I mouthed off to a teacher back in 2nd or 3rd grade. He took a book and slammed it over my head. I NEVER mouthed off again. But you @DeadEye, would have kicked the teachers ass that did this to me. 

Therein lies the problem . . . 


If you would not have handed out "Participation Trophies" to all the losers, the world would be a better place . . .especially the classrooms. 

Your little Johnny disrupts my son's learning with his childish antics looking for the attention he surely does not get at home, and you want to kick the teachers ass. 

Wha da hell wrong wit dat?

----------

JMWinPR (12-01-2016)

----------


## DeadEye

> You must have been born after 1985. 
> 
> IF a teacher did that to me, dad would give it to me twice as hard when he found out. Thia is the problem with today's snowflakes and equally 'sensitive' parents; no respect and they think they can get away with anything. 
> 
> I mouthed off to a teacher back in 2nd or 3rd grade. He took a book and slammed it over my head. I NEVER mouthed off again. But you @DeadEye, would have kicked the teachers ass that did this to me. 
> 
> Therein lies the problem . . . 
> 
> 
> ...


You raise your kids ever how you wish to but I will not tolerate assault by an adult upon one of my children. I do not disagree that the child needed discipline. He should have been sent to the principles office for assaulting the teacher. Once there I or his mother should have been notified and given the opportunity to respond and confer as to what the discipline should be. Then once the matter was resolved at school I would tear his ass up at home and find extra chores for him to do. Then again, as I have said before, my children would not behave in such a manner.

----------


## DeadEye

> It appears to me you have the wrong outlook on life.
> 
> The proper response would be:If I learned my kid did that ,I'd hope they paddled him at school and he'd get another and extra chores once he got home.
> 
> Also: I would be ashamed of my child.
> 
> That's not exactly what you posted.
> 
> That "kid" has whiskers.


Seems to me you are ok with an adult assaulting your child. I am not.

----------


## DeadEye

> Why not by the teacher's hand?
> 
> You train dogs by acting immediately to correct mistakes.
> 
> Dogs are smarter than that student, obviously.
> 
> There just needs to be written code defining what is acceptable and what's not.
> 
> The student committed assault, and if he'd done that on a playground or in a club, his victim would have stomped him hard.
> ...


Simply because it is not his job to assault my children or any child for that matter.

----------


## JMWinPR

If he did that to an LEO, he might have been shot. Same thing if he did it to the wrong person on the street. If he threw a rock at my car, I would have him arrested, and I would own you.

----------


## Sled Dog

> Simply because it is not his job to assault my children or any child for that matter.


Grow up.

That future thug was put in school for an education.

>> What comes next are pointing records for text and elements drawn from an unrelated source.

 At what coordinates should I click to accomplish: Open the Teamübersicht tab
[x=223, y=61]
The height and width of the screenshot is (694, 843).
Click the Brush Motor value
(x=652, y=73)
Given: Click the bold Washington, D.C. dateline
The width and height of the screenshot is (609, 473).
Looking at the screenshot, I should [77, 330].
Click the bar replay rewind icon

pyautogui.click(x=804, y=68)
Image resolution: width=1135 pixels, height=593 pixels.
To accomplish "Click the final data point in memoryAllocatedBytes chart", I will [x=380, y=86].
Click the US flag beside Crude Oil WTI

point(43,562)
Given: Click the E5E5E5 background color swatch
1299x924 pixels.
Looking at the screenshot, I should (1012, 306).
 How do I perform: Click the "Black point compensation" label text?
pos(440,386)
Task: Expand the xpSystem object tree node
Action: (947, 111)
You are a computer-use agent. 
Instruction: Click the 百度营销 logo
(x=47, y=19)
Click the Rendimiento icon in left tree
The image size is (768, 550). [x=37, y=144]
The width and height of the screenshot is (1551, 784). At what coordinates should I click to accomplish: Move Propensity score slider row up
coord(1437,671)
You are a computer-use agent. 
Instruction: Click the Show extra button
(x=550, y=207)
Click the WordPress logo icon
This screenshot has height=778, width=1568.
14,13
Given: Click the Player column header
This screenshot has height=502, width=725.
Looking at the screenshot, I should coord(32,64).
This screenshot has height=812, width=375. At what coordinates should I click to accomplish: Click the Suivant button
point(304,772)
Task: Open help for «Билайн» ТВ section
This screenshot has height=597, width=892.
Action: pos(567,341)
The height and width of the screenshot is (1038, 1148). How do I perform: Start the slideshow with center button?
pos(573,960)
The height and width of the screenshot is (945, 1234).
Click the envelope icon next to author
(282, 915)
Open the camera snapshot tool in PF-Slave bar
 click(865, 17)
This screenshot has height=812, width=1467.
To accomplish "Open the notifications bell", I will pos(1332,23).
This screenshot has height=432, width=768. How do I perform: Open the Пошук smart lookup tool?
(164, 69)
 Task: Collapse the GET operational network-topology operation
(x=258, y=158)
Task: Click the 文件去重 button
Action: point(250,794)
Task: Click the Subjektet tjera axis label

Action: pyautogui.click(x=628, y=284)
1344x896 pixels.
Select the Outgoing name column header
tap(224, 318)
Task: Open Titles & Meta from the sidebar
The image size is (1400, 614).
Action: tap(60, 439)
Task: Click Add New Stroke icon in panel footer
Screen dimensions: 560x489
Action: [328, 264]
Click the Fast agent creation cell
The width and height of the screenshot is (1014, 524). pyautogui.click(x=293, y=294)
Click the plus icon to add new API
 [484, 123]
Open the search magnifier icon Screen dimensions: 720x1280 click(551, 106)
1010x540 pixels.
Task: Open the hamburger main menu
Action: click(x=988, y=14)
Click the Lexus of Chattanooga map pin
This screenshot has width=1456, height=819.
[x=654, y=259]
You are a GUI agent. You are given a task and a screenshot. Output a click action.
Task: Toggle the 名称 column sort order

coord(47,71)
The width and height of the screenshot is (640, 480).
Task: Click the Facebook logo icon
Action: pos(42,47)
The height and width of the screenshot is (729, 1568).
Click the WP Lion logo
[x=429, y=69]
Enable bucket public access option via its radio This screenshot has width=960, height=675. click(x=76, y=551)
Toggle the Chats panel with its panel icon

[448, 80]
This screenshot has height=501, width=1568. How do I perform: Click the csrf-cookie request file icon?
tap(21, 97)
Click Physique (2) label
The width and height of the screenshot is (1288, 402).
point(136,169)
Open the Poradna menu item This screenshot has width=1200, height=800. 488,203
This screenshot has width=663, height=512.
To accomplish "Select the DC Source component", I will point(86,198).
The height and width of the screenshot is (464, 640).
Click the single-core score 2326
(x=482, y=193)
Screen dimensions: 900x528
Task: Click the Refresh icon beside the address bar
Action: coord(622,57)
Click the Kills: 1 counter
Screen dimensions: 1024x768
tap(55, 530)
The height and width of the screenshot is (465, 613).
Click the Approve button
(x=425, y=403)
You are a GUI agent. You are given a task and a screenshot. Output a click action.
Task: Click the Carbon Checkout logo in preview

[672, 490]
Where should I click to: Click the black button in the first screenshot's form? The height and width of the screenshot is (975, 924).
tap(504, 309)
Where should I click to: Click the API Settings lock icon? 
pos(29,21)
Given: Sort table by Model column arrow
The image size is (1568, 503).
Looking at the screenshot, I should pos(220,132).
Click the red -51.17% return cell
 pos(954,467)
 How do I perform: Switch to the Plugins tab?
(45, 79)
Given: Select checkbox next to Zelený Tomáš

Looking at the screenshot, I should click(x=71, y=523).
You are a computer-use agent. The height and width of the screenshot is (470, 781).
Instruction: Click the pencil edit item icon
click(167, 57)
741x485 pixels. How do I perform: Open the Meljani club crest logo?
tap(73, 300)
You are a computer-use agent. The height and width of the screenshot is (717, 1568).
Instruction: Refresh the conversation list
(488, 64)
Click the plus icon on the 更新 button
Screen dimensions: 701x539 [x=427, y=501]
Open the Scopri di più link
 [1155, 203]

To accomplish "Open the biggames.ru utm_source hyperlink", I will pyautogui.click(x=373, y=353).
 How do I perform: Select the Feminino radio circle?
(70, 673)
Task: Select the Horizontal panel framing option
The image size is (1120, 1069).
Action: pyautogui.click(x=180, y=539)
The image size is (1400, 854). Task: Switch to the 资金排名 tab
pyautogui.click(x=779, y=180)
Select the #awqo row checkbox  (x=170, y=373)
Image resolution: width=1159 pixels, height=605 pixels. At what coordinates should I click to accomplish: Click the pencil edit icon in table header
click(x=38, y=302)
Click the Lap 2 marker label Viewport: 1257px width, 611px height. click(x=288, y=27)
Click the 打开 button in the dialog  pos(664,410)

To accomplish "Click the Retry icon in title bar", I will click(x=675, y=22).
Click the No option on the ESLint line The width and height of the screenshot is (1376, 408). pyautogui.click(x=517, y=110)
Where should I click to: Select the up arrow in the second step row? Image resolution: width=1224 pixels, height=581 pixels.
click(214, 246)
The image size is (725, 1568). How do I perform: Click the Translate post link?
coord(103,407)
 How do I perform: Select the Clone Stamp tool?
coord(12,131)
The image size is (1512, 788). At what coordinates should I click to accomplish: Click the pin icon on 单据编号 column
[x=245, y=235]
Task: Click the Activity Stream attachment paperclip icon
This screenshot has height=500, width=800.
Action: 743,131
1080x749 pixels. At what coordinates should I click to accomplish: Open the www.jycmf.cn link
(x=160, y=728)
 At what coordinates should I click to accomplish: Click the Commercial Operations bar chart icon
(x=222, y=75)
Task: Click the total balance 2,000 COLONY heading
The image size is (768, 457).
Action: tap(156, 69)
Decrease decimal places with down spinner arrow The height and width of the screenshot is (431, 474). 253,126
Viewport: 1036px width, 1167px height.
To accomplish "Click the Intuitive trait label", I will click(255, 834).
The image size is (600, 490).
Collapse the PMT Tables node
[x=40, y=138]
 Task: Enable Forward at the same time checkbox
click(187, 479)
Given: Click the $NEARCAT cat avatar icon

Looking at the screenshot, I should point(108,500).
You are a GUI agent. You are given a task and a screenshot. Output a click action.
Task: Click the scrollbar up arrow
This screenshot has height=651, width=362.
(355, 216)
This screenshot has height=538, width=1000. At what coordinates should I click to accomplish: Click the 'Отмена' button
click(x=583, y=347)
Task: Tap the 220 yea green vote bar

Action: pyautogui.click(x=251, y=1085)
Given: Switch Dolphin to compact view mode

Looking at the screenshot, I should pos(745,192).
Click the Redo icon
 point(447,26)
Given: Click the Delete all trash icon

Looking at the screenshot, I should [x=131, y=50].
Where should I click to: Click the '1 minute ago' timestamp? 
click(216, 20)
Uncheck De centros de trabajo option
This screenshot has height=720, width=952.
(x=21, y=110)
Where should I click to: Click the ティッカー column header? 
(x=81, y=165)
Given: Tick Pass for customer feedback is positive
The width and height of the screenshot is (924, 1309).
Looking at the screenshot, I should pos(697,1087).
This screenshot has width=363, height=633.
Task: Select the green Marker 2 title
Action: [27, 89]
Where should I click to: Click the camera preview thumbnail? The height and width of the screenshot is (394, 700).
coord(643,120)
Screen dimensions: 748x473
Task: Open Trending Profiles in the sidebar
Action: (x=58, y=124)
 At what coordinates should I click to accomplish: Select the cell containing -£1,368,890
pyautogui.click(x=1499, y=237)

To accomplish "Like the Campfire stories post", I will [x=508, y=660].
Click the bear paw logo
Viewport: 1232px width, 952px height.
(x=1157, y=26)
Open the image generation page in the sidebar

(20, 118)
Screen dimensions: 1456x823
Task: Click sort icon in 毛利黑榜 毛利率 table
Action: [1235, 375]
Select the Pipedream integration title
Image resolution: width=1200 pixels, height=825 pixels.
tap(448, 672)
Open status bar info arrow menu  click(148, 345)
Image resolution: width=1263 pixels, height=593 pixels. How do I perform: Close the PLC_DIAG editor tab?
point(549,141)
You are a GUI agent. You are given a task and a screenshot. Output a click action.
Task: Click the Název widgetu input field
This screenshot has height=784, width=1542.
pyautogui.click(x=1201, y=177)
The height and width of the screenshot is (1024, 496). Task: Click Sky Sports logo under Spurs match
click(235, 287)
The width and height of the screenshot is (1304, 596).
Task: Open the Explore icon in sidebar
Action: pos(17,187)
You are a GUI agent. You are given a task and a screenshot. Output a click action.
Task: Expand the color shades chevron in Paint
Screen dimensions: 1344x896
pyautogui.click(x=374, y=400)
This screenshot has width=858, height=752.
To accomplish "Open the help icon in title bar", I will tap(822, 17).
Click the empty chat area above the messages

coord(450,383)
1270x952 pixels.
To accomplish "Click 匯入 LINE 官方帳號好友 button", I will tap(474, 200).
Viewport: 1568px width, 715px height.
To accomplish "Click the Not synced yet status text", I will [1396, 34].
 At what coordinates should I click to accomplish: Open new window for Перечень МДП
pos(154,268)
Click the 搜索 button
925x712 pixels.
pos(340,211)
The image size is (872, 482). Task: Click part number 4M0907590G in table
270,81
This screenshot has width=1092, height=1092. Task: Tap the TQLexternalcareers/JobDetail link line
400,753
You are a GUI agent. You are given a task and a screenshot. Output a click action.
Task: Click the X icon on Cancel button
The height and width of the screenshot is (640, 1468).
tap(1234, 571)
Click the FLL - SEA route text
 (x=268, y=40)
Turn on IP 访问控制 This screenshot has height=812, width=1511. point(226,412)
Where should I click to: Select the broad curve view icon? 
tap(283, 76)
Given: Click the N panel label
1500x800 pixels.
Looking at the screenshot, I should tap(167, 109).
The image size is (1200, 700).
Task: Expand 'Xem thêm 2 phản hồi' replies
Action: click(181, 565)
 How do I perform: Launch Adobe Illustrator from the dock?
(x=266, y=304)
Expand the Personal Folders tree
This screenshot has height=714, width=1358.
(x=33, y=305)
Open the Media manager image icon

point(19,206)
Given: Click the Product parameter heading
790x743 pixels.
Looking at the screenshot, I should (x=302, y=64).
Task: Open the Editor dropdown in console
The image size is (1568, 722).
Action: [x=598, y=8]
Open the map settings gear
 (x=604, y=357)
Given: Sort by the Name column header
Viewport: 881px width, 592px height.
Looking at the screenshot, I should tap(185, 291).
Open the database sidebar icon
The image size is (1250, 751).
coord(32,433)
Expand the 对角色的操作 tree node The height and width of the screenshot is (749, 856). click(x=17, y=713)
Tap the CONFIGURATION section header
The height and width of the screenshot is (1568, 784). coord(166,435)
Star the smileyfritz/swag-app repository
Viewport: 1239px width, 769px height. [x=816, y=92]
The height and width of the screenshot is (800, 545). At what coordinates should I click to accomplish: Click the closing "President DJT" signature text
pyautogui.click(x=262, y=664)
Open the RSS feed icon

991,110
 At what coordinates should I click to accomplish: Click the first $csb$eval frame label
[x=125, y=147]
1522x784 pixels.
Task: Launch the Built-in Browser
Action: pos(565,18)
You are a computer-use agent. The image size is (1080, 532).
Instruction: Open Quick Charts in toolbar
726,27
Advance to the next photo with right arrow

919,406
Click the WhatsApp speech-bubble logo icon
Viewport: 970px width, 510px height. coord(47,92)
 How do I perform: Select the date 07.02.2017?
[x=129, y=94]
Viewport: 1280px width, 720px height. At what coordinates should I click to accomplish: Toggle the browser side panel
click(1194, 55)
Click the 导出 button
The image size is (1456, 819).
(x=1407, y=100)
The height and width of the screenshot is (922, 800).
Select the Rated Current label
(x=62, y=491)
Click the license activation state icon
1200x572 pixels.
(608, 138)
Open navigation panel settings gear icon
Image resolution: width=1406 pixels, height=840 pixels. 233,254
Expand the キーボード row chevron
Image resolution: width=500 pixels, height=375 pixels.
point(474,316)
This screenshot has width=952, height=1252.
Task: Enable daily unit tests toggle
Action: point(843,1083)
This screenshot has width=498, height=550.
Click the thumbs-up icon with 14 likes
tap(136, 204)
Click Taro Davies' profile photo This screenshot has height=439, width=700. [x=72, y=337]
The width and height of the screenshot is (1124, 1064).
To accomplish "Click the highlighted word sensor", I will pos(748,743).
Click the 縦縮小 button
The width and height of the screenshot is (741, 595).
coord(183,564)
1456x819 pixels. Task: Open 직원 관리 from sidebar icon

His parents (and possibly you, from what you've posted on this thread) clearly hadn't taught the future thug an important life lesson, that the victim of an assault doesn't have to wait for the po-leese to protect them.

I grew up in an age where corporal punishment in school was frowned on, but not forbidden.

Know how many times I saw the Board of Education used in school?

Never.

Know how many times I saw some future thug attack the teacher?

Never.

You're raising thugs.

Or little whiner snowflakes.

You should teach them to be men and women instead.

----------

Knightkore (12-01-2016)

----------


## Canadianeye

The guy lowering and raising the book and blocking certain parts of the video, at certain key points interests me.
 @Network

Is this the real deal smackdown...or a spoof?

----------

Knightkore (12-01-2016)

----------


## Midgardian

> Seems to me you are ok with an adult assaulting your child. I am not.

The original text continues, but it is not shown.